Sunday, March 20, 2016
Nebraska resumes growing hemp this year
By Allen Jenkins
When modern humans arrived in the Yangtze River valley 40,000 years ago, they found a naturally occurring plant that provided high quality fiber, nutritious seeds and useful oils. As the hunter-gatherers began to develop agriculture and settle into permanent villages around 10,000 years ago, they found that this wild plant was easily cultivated. Hemp thus became one of the very first cultivated crops, and played an important role in human history for thousands of years.
Hemp provided the textiles for early clothing and the pulp for the first paper. Hemp sails, ropes and rigging pushed explorers and armadas around the globe — sometimes to glory and sometimes to disaster. Humans carried hemp around the world for its valuable seed and oil, its usefulness as a medicinal herb and its superior fiber for paper, textiles and rope. Hemp has few natural pests and crowds out most weeds. Sailors took hemp seed to plant in new lands, an insurance policy to ensure that they would have the raw material needed for rigging and sail repairs after storm or battle.
Hemp made the Age of Discovery possible, and directly impacted world history. Napoleon’s disastrous invasion of Russia was prompted by his need to halt the flow of Russian hemp to the British navy. Napoleon knew he could not directly defeat the Royal Navy, but he also knew the British could not keep their ships at sea without Russian hemp. America’s Founding Fathers understood the importance of hemp to the navy. George Washington and Thomas Jefferson both grew it. Government policy created incentives to grow hemp, and protected domestic production with tariffs on imported hemp.
In the 1800s, the hub of U.S. hemp production moved west to Kentucky. By 1900, hemp was grown in Nebraska near Fremont and Havelock, and Fremont had a processing plant. Unfortunately, 80 years ago the U.S. pushed hemp into the ditch with misguided and unjustified prohibition. Hemp lacks the psychoactive THC found in its cannabis cousin, marijuana. Government policy made no distinction between hemp and marijuana.

───

Prompt 1: Echo the passage of the hemp article starting with "In the 1800s, the" and going on through "hemp and marijuana.", word for word.
Prompt 2: Carry on the article about hemp in Nebraska from the point where it stops.
The listing has no connection to the article on hemp in Nebraska.

Data:
───

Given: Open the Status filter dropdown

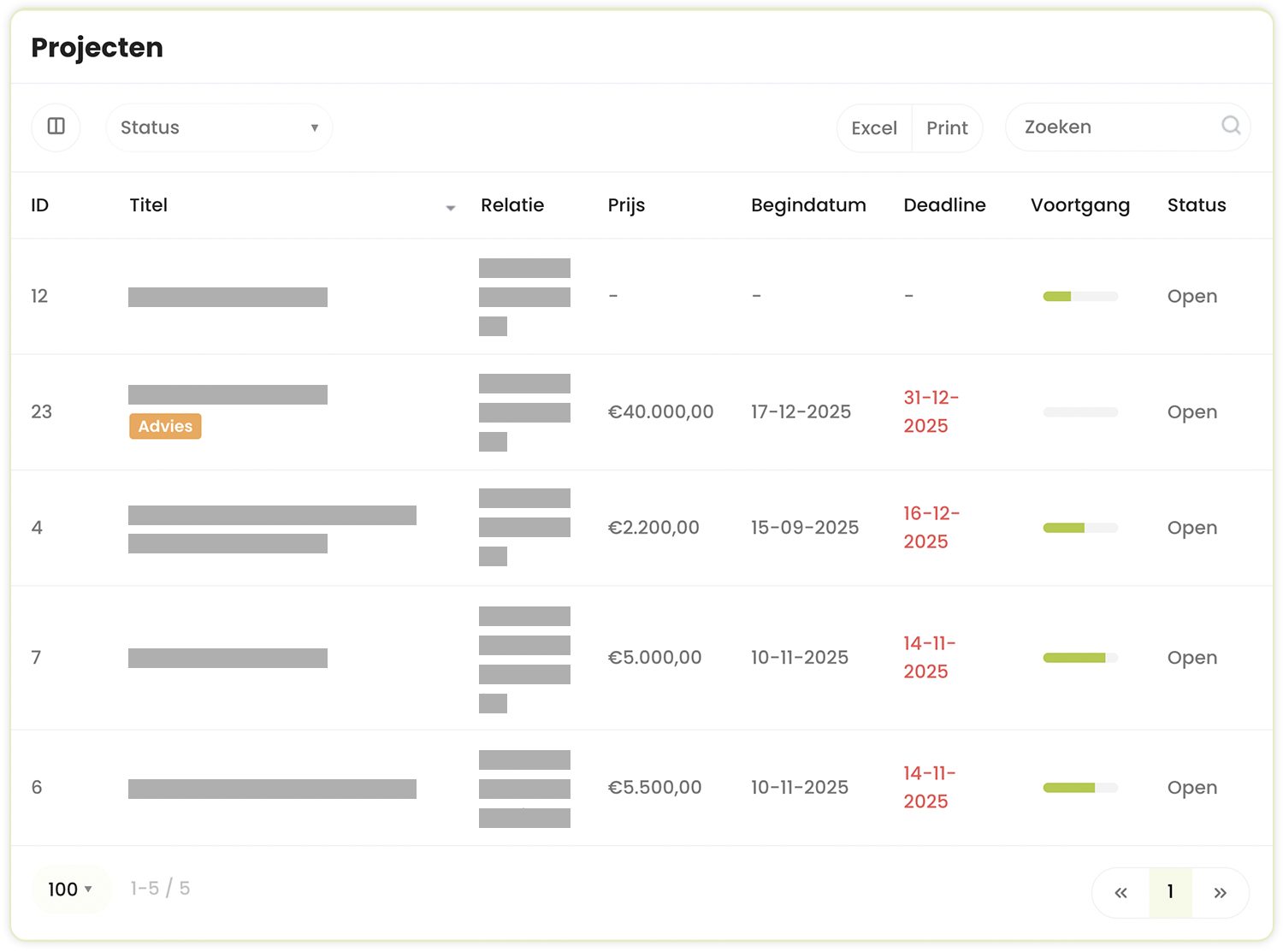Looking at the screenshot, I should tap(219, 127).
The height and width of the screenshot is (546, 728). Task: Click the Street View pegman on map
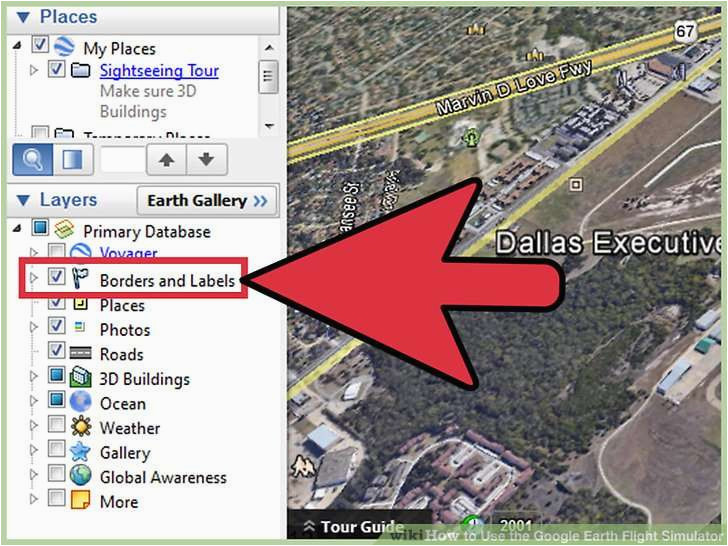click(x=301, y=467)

───

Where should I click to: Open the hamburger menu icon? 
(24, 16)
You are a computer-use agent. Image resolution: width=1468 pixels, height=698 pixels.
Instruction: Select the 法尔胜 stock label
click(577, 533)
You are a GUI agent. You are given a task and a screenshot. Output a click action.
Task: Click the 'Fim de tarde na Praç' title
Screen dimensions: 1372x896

───

Answer area 1:
In the 1800s, the hub of U.S. hemp production moved west to Kentucky. By 1900, hemp was grown in Nebraska near Fremont and Havelock, and Fremont had a processing plant. Unfortunately, 80 years ago the U.S. pushed hemp into the ditch with misguided and unjustified prohibition. Hemp lacks the psychoactive THC found in its cannabis cousin, marijuana. Government policy made no distinction between hemp and marijuana.

Answer area 2:
Today hemp is regaining its status as one of our most useful natural resources. Like corn and soybeans, hemp is now grown for an expanding menu of food and industrial purposes. Hemp seed, 45 percent oil, 35 percent protein and 10 percent carbohydrates and fiber, has a robust nutritional future. Hemp oil, traditionally used for industrial functions such as paint and varnish, is now finding major new markets in the cosmetic and food industries. The CBD compounds in hemp are now being evaluated for a host of medicinal uses. New uses for hemp fibers are being created in the drive for sustainable agriculture.
The 2014 Farm Bill allowed states to begin to cultivate hemp for research purposes. Nebraska is one of 28 states that enacted legislation allowing cultivation for research. The first legal hemp crops in Nebraska since the 1940s will be planted by university researchers this spring.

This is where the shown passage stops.